# Swimming For Fitness



## roxybc (May 17, 2006)

I think I've gathered up enough courage to go and try an aqua boxing class tomorrow.  I know that swimming laps is the best way to workout using water, but I don't know how well I can swim laps, so perhaps I'll try and see if I can swim some tomorrow as well.

Basically I'd just like to know if anyone here swims to stay fit and what your experiences are with it and if you have any tips.

Thanks!


----------



## fairytale22 (May 17, 2006)

Well I'm on a swim team so that's how I keep in shape. Since it is swimming laps and stuff it's harder to stay motivated to try hard, since there's no like "game" involved. Just put in your best effort is my advice, you'll probably get tired pretty fast if you haven't done much before so just try not to take too many breaks, and make sure your stroke isn't that bad 'cause a lot of times when people try really hard w/ the wrong techniques they can hurt muscles etc. 
	

	
	
		
		

		
			





 Dunno if that helps or not, good luck!


----------



## pumpkincat210 (May 17, 2006)

the only exercise i get is swimming.. its the only one i don't feel bored doing and since its so hot in houston its perfect in the summer.  I swim laps and underwater and i'm sooo tired when i get out.  Another plus.. the chlorine dries out my oily face.. lol.


----------



## Wattage (May 17, 2006)

Hi Roxy!

I have two major sports that I have done competitively in my life: skating and swimming.

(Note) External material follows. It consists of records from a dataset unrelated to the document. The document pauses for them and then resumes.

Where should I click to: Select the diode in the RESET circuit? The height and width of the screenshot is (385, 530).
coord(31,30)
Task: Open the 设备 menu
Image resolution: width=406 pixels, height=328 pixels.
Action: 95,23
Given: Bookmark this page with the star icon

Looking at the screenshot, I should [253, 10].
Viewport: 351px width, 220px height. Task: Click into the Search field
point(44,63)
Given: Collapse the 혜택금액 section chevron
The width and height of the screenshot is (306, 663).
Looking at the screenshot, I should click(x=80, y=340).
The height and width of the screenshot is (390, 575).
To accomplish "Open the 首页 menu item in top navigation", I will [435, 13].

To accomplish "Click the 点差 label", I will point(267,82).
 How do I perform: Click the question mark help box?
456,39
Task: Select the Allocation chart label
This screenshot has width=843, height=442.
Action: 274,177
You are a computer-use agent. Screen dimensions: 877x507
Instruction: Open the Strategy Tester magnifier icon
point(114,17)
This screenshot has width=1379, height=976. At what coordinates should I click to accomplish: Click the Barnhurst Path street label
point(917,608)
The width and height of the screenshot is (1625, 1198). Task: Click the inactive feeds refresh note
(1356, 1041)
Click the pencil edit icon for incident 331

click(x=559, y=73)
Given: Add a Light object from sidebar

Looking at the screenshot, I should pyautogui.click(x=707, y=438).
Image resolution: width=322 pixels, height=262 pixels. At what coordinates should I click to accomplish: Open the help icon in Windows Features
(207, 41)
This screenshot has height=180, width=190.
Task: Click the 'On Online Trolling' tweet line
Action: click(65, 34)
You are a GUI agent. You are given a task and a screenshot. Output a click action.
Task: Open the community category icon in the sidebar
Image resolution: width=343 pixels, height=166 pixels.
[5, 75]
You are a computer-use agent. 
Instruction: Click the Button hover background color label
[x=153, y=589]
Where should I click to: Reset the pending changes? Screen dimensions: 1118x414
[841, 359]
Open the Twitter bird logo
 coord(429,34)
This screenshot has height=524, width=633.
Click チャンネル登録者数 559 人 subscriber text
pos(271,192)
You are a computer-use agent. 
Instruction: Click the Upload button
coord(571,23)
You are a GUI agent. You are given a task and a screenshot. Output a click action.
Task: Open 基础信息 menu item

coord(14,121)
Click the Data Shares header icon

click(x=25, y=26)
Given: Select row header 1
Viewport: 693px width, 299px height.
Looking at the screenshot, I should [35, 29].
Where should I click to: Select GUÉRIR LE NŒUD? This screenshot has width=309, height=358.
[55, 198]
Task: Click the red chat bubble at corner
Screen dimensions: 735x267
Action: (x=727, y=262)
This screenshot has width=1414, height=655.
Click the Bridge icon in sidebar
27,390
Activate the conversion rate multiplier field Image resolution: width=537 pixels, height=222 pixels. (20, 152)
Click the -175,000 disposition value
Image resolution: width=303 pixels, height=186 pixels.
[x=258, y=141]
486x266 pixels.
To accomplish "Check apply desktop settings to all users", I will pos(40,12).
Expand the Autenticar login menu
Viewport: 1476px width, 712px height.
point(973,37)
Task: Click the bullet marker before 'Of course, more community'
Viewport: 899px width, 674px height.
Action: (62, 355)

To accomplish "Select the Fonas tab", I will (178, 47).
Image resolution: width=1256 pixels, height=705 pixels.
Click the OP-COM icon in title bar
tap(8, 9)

Swimming is a fantastic form of cardio and sprint training. It burns a heck of a lot of calories per hour, though it isn't the best thing for weight loss alone. You would absolutely want to augment your routine with some weight training. Also, swimming is difficult for those who may not know how to swim properly, proper strokes, etc. I think you would get a fine workout from aqua boxing classes. Swimming laps is difficult and takes practice - I would say take it slow and go easy on yourself. Try the boxing classes - if you enjoy the pool and being there, maybe try an adult swimming class? If you are confident in your swimming skills, practice by swimming one or two laps at a time with rests in between. 

My advice is:

1. Use a kick-board when you start out. It's a good way to build muscle and adjust to a new exercise.
2. If you have taken little swimming classes in your life, consider taking some adult classes. Learning proper technique and breathing rythms will actually make swimming easier and more enjoyable.
3. Wear a swimming cap. I know a lot of people think it's dorky, but I don't know what could be more dorky than fried hair!! Get some good goggs, too 
	

	
	
		
		

		
		
	


	




HTH! Please feel free to ask if you have any more questions.


----------



## koolmnbv (May 17, 2006)

I would also like to know if anyone has done this for weight loss because I need to lost like 15-20 pounds and I started going to my pool today for a tan so I might as well try to spend some of my time up there exercising. Thanks for anyhelp on this topic of weight loss by swimming


----------



## pumpkincat210 (May 17, 2006)

Quote:

   Originally Posted by *koolmnbv* 
_I would also like to know if anyone has done this for weight loss because I need to lost like 15-20 pounds and I started going to my pool today for a tan so I might as well try to spend some of my time up there exercising. Thanks for anyhelp on this topic of weight loss by swimming_

 
I'm losing weight, so far i've lost about 8 pounds since i started swimming.  you have to keep your heart rate up though.  Another issue is the water temperature..some believe that the cool water makes you "keep the fat on" but in my experience I still lost weight.  I think freezing water may be a little different though.


----------



## carol (May 17, 2006)

Swimming laps is good for toning everything up.  You use your whole body, but it's low impact.  Plus you'll be amazed at how quickly you get better (i.e. able to swim more laps).

And yeah.  Caps are a must for me.  I cannot stand going without it.  And I'm super picky over my googles as well, but that may be just me.

I actually prefer cold water over warm.  I find I get way over-heated in a pool that is much over 80-ish deg F.  And even then, sometimes it's pushing it.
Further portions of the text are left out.